**Exercise prompt:** Rewrite every one of the records below, putting "Give the position of" wherever "Identify the location of" appears and keeping everything else the same.

Stored data entries
*** Begin section ***
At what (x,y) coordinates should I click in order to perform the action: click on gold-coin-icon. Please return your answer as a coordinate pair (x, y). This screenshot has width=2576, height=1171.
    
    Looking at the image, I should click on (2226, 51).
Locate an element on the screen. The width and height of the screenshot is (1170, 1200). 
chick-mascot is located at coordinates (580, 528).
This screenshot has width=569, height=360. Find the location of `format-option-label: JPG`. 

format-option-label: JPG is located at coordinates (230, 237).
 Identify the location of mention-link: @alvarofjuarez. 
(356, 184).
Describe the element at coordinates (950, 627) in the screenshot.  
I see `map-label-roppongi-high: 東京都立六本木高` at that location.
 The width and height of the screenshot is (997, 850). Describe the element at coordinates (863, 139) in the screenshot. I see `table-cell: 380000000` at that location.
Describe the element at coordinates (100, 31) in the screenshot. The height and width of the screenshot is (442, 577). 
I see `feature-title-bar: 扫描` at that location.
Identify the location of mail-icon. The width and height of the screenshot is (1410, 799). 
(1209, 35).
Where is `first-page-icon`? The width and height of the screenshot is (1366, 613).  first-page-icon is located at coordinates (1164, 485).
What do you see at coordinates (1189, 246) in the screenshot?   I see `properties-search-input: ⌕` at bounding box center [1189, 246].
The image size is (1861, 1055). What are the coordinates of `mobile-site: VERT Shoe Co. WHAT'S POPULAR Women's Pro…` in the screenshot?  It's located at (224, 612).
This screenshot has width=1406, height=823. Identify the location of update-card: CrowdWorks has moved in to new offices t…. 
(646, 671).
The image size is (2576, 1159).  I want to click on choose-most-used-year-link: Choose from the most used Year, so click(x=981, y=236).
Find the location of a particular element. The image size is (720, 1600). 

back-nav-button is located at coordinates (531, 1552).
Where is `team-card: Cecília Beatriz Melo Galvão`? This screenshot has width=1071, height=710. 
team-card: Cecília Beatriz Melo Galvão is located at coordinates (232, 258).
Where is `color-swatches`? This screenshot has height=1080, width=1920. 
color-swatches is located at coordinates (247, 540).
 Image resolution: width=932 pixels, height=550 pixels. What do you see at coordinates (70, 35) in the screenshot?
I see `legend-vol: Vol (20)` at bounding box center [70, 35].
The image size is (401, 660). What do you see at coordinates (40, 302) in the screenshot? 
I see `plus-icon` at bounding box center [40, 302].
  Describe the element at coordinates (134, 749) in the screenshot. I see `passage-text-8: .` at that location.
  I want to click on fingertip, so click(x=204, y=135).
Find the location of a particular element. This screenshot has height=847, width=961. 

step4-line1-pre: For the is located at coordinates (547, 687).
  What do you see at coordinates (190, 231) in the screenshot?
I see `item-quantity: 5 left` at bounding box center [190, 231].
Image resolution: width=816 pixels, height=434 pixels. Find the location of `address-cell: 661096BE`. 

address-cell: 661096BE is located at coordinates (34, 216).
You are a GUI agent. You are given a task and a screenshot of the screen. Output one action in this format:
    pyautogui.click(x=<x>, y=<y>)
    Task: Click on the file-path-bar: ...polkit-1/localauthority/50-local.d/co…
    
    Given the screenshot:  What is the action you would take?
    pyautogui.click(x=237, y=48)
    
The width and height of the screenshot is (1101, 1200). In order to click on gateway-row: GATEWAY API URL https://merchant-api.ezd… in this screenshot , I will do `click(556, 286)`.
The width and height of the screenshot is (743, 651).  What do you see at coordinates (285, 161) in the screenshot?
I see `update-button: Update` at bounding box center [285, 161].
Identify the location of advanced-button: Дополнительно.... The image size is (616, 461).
*** End section ***
**Answer section:**
At what (x,y) coordinates should I click in order to perform the action: click on gold-coin-icon. Please return your answer as a coordinate pair (x, y). This screenshot has width=2576, height=1171.
    
    Looking at the image, I should click on (2226, 51).
Locate an element on the screen. The width and height of the screenshot is (1170, 1200). 
chick-mascot is located at coordinates (580, 528).
This screenshot has width=569, height=360. Find the location of `format-option-label: JPG`. 

format-option-label: JPG is located at coordinates (230, 237).
 Give the position of mention-link: @alvarofjuarez. 
(356, 184).
Describe the element at coordinates (950, 627) in the screenshot.  
I see `map-label-roppongi-high: 東京都立六本木高` at that location.
 The width and height of the screenshot is (997, 850). Describe the element at coordinates (863, 139) in the screenshot. I see `table-cell: 380000000` at that location.
Describe the element at coordinates (100, 31) in the screenshot. The height and width of the screenshot is (442, 577). 
I see `feature-title-bar: 扫描` at that location.
Give the position of mail-icon. The width and height of the screenshot is (1410, 799). 
(1209, 35).
Where is `first-page-icon`? The width and height of the screenshot is (1366, 613).  first-page-icon is located at coordinates (1164, 485).
What do you see at coordinates (1189, 246) in the screenshot?   I see `properties-search-input: ⌕` at bounding box center [1189, 246].
The image size is (1861, 1055). What are the coordinates of `mobile-site: VERT Shoe Co. WHAT'S POPULAR Women's Pro…` in the screenshot?  It's located at (224, 612).
This screenshot has width=1406, height=823. Give the position of update-card: CrowdWorks has moved in to new offices t…. 
(646, 671).
The image size is (2576, 1159).  I want to click on choose-most-used-year-link: Choose from the most used Year, so click(x=981, y=236).
Find the location of a particular element. The image size is (720, 1600). 

back-nav-button is located at coordinates (531, 1552).
Where is `team-card: Cecília Beatriz Melo Galvão`? This screenshot has width=1071, height=710. 
team-card: Cecília Beatriz Melo Galvão is located at coordinates (232, 258).
Where is `color-swatches`? This screenshot has height=1080, width=1920. 
color-swatches is located at coordinates (247, 540).
 Image resolution: width=932 pixels, height=550 pixels. What do you see at coordinates (70, 35) in the screenshot?
I see `legend-vol: Vol (20)` at bounding box center [70, 35].
The image size is (401, 660). What do you see at coordinates (40, 302) in the screenshot? 
I see `plus-icon` at bounding box center [40, 302].
  Describe the element at coordinates (134, 749) in the screenshot. I see `passage-text-8: .` at that location.
  I want to click on fingertip, so click(x=204, y=135).
Find the location of a particular element. This screenshot has height=847, width=961. 

step4-line1-pre: For the is located at coordinates (547, 687).
  What do you see at coordinates (190, 231) in the screenshot?
I see `item-quantity: 5 left` at bounding box center [190, 231].
Image resolution: width=816 pixels, height=434 pixels. Find the location of `address-cell: 661096BE`. 

address-cell: 661096BE is located at coordinates (34, 216).
You are a GUI agent. You are given a task and a screenshot of the screen. Output one action in this format:
    pyautogui.click(x=<x>, y=<y>)
    Task: Click on the file-path-bar: ...polkit-1/localauthority/50-local.d/co…
    
    Given the screenshot:  What is the action you would take?
    pyautogui.click(x=237, y=48)
    
The width and height of the screenshot is (1101, 1200). In order to click on gateway-row: GATEWAY API URL https://merchant-api.ezd… in this screenshot , I will do `click(556, 286)`.
The width and height of the screenshot is (743, 651).  What do you see at coordinates (285, 161) in the screenshot?
I see `update-button: Update` at bounding box center [285, 161].
Give the position of advanced-button: Дополнительно.... The image size is (616, 461).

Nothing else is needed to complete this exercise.